As alegações apresentadas não são consideradas viáveis. De acordo com o artigo 355 do Estatuto da Criança e do Adolescente a "guarda poderá ser revogada a qualquer tempo, mediante ato judicial fundamentado, ouvido o Ministério Público". Porém, o referido Estatuto busca a proteção integral da criança e do adolescente, de modo que a previsão de revogação da guarda a qualquer tempo é medida que visa proteger e resguardar os interesses da criança, com a finalidade de livrá-la de eventuais maus tratos ou falta de adaptação com a família. Logo, tal dispositivo não se presta à proteção de pessoas, maiores e capazes, que se propuseram à guarda, por livre e espontânea vontade, e depois, simplesmente, se arrependem e resolvem devolver à criança. Após o transcurso de mais de um ano de guarda provisória em que desde o primeiro momento os adotantes já tinham o desejo de realizar tal processo de adoção, não se verifica uma devida preocupação dos mesmos diante do melhor interesse da criança em um posterior momento (que simplesmente não convém para a comodidade do casal), tendo por argumentos “uma a criança, que se mostrava teimosa, desobediente e com grande grau de rebeldia”.

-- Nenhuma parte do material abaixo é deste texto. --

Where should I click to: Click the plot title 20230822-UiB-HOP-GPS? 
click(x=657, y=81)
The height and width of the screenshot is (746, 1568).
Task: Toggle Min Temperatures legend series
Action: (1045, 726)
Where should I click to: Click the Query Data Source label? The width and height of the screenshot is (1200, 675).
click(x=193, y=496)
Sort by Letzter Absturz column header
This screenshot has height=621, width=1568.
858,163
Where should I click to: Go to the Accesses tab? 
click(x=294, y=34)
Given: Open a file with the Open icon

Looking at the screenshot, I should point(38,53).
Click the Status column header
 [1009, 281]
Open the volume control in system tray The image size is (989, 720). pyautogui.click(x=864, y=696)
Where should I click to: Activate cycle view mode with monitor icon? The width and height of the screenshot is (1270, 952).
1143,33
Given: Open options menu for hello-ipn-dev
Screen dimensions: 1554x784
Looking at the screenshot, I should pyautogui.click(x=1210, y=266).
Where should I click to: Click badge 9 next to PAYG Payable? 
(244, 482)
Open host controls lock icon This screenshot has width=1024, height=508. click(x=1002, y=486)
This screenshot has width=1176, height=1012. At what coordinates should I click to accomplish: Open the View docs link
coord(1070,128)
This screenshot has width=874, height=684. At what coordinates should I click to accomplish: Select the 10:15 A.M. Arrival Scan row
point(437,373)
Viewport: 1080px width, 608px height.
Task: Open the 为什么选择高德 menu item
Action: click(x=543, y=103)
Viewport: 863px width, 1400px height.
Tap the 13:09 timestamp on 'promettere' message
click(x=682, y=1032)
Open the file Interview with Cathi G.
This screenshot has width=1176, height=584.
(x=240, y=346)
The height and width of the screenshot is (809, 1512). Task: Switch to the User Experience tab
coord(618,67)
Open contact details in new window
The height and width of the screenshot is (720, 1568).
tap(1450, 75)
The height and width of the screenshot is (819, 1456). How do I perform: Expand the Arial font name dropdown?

A reparação civil torna-se viável através do que afirma o artigo 186 do Código Civil, ao determinar que todo aquele que, por ação ou omissão voluntária, negligência ou imprudência, violar direito e causar prejuízo a outrem, fica obrigado a reparar o dano. Percebe-se que o ato ilícito que gera o direito a reparação decorre do fato de que os requeridos buscaram voluntariamente o processo de adoção do menor, manifestando, expressamente, a vontade de adotá-lo, obtendo sua guarda durante um lapso de tempo razoável, e, simplesmente, resolveram devolver imotivadamente a criança, de forma imprudente, rompendo de forma brusca o vínculo familiar que expuseram o menor, o que implica no abandono de um ser humano.

A responsabilidade civil, que também se aplica ao determinado caso, é caracterizada pelo dever de indenizar o dano sofrido por outrem, advém do ato ilícito, resultante da violação da ordem jurídica com ofensa ao direito alheio e lesão ao respectivo titular, como estipula o artigo 927 do Código Civil. Embora a adoção não tenha se concretizado através de sentença, cabe considerar que o instituto da guarda não se trata de mera detenção de algo, tendo em vista que implica em obrigações aos pretensos pais adotivos e tem ampla repercussão na vida da criança, principalmente, no âmbito emocional. Diante do artigo 33 do ECA, a guarda obriga a prestação de assistência material, moral e educacional à criança ou adolescente, conferindo a seu detentor o direito de opor-se a terceiros, inclusive aos pais, conferindo a condição de dependente, para todos os fins e efeitos de direito, inclusive previdenciários.

2.3 Descrição dos critérios e valores 

Conforme exposto no determinado trabalho, utilizou-se como base primordial os princípios norteadores do Direito da Criança e Adolescente, bem como a Constituição Federal de 1988 e demais legislações, tais como Código Civil e em específico, o Estatuto da Criança e do Adolescente, tendo por referência a atuação devida dos operadores de direito com expressiva presença do Ministério Público no caso em tela.